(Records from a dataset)
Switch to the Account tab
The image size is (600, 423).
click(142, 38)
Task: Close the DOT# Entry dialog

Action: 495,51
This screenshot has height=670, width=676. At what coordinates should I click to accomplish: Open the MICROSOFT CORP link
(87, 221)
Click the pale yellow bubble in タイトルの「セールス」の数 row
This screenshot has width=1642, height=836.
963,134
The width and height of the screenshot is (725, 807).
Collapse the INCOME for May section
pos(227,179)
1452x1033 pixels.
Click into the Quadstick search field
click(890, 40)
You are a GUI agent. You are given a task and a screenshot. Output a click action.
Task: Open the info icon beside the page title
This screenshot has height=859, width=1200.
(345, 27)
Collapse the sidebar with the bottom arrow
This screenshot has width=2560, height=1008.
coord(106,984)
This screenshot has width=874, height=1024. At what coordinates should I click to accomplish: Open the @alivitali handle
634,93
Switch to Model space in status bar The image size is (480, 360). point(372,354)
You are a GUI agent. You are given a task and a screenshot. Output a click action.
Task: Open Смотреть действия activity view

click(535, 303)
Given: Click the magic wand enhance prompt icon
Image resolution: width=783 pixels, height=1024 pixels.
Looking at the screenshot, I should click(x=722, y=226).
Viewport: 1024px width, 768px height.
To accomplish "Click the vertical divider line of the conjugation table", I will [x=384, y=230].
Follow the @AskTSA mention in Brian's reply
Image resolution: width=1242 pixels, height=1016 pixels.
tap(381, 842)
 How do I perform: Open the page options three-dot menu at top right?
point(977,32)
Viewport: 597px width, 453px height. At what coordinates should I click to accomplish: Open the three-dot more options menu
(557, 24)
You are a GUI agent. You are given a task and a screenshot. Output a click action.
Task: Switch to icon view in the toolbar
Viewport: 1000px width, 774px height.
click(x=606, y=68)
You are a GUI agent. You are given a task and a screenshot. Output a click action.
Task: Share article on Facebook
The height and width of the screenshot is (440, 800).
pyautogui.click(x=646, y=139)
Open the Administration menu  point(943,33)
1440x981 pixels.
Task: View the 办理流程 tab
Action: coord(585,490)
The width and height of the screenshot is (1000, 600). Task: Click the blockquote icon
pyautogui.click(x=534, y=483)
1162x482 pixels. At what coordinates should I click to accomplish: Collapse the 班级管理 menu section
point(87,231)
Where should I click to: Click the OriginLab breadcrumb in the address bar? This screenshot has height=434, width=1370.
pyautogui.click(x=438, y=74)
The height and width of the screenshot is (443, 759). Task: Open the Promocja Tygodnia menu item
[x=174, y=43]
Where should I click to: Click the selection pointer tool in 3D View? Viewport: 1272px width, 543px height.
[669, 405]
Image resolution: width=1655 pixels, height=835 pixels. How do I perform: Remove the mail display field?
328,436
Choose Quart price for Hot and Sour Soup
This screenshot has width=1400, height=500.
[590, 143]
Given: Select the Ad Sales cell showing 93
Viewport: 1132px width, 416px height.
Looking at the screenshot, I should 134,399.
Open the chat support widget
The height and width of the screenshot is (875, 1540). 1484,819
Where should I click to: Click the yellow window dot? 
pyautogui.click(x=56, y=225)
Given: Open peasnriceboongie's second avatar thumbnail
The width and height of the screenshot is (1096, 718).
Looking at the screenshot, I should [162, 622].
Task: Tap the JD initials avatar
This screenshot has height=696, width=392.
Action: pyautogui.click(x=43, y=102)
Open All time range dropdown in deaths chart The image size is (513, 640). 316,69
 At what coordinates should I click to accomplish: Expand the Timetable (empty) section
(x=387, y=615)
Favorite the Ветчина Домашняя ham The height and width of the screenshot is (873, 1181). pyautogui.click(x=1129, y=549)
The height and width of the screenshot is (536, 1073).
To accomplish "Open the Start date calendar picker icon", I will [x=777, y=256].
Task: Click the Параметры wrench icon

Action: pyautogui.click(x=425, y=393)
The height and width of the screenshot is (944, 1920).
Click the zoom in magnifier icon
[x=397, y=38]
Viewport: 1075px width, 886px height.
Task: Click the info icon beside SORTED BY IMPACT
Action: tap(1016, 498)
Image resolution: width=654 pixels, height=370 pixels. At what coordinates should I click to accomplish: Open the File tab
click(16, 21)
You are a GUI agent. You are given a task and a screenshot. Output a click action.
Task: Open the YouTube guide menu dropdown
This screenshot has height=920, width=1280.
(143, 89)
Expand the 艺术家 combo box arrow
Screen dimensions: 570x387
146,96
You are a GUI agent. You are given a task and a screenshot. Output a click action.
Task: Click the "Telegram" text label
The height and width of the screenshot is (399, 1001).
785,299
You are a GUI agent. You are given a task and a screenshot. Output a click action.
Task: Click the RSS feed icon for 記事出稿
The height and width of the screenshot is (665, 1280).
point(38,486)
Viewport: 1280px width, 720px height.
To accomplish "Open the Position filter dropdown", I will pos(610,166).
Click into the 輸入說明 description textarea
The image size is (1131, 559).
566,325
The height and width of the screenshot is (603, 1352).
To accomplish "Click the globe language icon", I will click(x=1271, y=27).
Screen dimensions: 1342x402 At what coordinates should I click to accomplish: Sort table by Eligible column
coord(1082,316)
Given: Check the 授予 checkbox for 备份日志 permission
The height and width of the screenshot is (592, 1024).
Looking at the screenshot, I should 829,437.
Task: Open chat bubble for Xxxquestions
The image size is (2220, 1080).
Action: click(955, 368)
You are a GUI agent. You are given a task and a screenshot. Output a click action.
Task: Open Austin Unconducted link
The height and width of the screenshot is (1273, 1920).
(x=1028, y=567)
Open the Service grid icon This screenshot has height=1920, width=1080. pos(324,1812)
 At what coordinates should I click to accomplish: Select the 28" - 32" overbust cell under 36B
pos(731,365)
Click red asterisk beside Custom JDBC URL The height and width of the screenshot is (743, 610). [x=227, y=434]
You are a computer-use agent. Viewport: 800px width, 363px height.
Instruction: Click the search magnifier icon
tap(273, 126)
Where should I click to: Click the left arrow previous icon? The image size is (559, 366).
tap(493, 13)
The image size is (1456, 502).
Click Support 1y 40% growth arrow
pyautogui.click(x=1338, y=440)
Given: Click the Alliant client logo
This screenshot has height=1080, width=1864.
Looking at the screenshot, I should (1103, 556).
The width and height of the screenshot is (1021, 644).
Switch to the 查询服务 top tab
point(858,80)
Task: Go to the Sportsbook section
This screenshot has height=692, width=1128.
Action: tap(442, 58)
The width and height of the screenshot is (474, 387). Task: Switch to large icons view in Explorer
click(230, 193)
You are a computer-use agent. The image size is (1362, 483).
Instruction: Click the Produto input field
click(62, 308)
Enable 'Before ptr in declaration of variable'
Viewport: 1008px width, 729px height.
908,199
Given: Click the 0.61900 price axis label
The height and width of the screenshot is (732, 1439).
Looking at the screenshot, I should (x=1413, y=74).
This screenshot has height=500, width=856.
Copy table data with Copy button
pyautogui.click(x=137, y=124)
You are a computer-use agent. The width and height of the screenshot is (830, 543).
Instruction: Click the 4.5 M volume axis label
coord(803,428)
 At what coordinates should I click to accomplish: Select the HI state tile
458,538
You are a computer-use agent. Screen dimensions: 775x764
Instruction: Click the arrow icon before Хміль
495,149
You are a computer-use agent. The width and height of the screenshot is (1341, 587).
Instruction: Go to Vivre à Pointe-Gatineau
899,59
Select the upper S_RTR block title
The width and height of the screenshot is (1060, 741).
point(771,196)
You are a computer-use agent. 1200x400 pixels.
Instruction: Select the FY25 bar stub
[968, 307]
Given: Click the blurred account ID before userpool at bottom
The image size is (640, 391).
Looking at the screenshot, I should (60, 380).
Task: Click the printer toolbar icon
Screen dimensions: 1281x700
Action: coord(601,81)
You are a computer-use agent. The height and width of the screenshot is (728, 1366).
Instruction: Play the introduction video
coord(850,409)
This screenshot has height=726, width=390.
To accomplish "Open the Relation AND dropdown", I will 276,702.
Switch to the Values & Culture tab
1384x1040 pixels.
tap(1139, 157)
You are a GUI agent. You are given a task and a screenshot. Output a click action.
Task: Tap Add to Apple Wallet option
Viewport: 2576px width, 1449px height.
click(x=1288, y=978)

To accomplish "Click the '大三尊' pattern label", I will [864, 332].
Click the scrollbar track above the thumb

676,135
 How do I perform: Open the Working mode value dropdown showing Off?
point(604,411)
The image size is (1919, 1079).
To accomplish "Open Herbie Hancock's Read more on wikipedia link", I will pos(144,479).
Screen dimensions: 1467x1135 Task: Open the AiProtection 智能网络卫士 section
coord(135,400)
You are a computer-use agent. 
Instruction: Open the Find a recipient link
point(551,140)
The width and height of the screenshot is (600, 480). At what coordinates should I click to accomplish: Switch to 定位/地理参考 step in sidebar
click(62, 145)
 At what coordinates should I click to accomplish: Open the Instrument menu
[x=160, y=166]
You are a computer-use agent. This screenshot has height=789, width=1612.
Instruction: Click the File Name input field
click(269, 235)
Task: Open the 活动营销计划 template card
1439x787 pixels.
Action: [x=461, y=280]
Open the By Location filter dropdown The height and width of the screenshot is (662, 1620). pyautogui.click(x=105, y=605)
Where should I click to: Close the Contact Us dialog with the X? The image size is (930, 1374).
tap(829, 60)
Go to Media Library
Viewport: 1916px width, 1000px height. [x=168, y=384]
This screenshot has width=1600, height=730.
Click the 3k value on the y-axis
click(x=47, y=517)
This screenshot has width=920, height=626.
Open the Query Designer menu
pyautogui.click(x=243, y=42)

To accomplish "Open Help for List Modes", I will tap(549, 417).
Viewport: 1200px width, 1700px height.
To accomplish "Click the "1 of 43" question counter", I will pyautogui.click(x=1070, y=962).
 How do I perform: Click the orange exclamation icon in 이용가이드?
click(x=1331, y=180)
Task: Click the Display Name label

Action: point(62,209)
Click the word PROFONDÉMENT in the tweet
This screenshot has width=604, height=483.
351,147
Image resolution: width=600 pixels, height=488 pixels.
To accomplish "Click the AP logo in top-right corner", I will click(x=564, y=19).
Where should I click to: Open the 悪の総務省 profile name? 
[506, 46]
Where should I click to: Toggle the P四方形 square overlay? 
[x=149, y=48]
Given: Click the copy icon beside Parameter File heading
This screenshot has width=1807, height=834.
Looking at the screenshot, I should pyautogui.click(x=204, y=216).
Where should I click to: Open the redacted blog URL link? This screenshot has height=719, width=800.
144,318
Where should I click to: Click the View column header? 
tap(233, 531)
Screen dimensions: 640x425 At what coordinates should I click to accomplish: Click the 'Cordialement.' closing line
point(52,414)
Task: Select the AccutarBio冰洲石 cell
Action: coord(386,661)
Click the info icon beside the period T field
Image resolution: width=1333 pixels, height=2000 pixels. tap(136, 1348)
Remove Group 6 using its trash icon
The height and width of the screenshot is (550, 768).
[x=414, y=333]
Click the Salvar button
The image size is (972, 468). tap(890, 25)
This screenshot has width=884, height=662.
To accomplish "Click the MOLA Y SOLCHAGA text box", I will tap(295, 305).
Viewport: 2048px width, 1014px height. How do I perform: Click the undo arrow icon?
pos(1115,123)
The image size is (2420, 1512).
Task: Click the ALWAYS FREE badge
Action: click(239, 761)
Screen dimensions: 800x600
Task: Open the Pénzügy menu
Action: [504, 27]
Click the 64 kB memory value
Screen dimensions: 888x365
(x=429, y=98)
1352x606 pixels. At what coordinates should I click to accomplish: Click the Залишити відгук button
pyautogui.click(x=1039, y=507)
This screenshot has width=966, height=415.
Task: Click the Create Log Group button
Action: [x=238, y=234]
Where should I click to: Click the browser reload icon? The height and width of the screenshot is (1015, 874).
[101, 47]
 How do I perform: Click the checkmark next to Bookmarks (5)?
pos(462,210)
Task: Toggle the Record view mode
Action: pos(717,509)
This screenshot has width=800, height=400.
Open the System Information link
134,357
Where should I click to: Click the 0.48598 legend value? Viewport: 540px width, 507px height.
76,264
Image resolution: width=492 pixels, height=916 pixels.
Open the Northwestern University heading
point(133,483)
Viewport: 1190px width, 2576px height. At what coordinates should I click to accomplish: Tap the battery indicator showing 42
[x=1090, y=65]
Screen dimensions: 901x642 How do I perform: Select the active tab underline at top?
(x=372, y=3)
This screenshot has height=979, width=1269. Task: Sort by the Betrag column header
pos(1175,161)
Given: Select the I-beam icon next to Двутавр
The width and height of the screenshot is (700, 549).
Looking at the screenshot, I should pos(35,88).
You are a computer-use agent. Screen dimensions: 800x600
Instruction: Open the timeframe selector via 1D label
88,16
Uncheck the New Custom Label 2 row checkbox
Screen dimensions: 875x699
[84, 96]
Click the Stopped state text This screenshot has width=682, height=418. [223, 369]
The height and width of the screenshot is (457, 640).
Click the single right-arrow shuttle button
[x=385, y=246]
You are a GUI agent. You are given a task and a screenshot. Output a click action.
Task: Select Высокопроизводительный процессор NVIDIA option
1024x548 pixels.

### Task to complete:
Copy out all lines above that include the string "bottom".

### Expected answer:
Collapse the sidebar with the bottom arrow
Given: Click the blurred account ID before userpool at bottom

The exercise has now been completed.